Apoorva Kulkarni is the Partnerships Manager, and is responsible for developing strategic alliances and collaborative initiatives with other organisations in the social development ecosystem. For the past five years, she has been employed by major corporations, including Perthera (USA) and Genotypic Technology. She has written and published poetry, and she has been an integral part of The Bidesia Project. At Georgetown University in the United States, she earned a Master of Science in Bioinformatics.

Aliefya Vahanvaty

Sr. Creative Partner

Senior Creative Partner, Aliefya Vahanvaty has worked in a wide range of editorial roles over the course of her career, gaining experience as a correspondent, copy editor, writer, photographer, and assistant editor at publications like the Times of India, Forbes India, Open Magazine, Impact Magazine, and others.

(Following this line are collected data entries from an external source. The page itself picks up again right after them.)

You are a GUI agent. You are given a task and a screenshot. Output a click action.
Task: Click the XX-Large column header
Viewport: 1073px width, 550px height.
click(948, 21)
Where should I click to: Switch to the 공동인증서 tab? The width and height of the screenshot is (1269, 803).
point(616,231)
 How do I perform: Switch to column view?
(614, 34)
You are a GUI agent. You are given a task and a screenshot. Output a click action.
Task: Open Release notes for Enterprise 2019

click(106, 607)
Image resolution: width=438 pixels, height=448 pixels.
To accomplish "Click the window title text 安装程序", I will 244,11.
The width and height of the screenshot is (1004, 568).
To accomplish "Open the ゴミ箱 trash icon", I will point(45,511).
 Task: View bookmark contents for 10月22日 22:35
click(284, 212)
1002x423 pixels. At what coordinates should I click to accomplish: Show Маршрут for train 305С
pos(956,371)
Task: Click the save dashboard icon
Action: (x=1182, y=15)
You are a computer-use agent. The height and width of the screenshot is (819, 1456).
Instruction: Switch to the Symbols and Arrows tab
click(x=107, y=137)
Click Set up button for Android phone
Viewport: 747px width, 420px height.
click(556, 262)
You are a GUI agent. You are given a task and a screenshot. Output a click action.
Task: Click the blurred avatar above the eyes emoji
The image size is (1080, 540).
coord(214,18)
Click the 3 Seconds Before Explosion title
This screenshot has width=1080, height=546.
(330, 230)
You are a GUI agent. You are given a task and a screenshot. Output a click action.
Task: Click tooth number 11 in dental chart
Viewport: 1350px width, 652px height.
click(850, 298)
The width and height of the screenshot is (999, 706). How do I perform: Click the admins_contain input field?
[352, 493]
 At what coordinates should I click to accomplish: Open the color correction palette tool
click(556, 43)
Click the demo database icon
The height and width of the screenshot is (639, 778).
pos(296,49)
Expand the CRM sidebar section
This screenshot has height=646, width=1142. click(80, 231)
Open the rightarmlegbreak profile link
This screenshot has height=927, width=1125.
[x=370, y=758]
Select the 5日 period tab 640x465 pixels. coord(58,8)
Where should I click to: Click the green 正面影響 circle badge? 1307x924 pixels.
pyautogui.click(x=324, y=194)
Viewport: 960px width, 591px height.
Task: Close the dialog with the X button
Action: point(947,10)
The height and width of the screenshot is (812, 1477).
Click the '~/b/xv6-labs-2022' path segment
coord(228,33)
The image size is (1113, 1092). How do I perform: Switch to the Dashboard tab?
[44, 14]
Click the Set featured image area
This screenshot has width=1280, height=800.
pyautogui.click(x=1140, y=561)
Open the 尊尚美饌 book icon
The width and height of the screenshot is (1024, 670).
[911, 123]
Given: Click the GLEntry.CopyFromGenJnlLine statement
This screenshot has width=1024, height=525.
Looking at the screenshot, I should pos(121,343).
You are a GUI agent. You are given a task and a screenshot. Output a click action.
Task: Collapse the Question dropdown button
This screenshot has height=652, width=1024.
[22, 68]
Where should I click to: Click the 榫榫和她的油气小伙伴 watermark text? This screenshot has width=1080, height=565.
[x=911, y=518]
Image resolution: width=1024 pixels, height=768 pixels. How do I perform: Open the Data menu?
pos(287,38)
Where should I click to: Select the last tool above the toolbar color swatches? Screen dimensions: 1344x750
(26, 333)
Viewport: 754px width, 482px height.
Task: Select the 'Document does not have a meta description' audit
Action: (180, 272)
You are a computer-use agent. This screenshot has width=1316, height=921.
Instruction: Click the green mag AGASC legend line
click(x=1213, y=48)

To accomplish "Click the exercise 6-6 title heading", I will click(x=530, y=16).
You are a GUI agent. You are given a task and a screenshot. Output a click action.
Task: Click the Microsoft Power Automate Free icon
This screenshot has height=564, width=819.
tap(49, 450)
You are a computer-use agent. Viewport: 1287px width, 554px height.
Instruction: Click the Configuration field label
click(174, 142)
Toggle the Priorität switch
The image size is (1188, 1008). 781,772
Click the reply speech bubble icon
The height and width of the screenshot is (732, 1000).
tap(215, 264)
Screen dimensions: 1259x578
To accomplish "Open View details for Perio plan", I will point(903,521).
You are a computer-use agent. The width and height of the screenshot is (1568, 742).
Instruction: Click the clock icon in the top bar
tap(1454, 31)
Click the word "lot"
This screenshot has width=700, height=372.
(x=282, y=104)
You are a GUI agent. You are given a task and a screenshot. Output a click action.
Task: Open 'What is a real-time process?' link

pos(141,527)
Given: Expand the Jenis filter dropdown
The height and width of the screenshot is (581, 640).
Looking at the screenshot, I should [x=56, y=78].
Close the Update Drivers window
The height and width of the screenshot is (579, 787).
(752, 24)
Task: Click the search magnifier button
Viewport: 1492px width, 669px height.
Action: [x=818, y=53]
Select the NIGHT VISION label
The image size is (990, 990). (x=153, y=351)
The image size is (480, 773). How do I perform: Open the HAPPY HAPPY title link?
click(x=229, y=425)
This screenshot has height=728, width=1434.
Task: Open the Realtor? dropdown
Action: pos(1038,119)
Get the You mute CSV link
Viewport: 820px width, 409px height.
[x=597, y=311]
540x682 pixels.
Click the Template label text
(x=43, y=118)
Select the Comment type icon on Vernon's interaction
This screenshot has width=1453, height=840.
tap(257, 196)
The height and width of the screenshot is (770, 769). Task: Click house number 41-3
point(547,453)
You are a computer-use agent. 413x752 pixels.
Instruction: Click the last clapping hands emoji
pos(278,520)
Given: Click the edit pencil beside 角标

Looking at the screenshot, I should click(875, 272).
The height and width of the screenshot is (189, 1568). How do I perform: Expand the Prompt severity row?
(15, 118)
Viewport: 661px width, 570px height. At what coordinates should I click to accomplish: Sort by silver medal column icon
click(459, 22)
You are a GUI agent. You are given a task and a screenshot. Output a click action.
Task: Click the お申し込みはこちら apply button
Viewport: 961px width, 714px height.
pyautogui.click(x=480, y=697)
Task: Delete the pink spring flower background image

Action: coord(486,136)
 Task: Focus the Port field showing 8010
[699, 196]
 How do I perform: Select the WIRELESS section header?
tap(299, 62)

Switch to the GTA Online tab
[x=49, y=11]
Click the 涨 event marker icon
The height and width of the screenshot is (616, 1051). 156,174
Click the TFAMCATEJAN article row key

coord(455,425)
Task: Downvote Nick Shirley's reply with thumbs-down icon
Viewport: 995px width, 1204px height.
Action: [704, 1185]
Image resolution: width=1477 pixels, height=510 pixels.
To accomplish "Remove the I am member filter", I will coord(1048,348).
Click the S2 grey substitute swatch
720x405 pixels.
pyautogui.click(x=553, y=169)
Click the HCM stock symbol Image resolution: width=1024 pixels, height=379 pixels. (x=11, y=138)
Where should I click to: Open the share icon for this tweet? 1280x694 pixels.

In addition to her MA in Sociology from Mumbai University, she also has an MA in Photojournalism from the University of Westminster in the United Kingdom.

Simit Bhagat

Founder

Founder, Simit Bhagat has worked in the fields of filmmaking, project management, and journalism for over 15 years. He has served in a variety of positions for organisations like the Times of India, the Maharashtra Forest Department, the Tata Trusts, and the Thomson Reuters Foundation. From the University of Sussex in the United Kingdom, he earned a Master of Arts in Science, Society, and Development.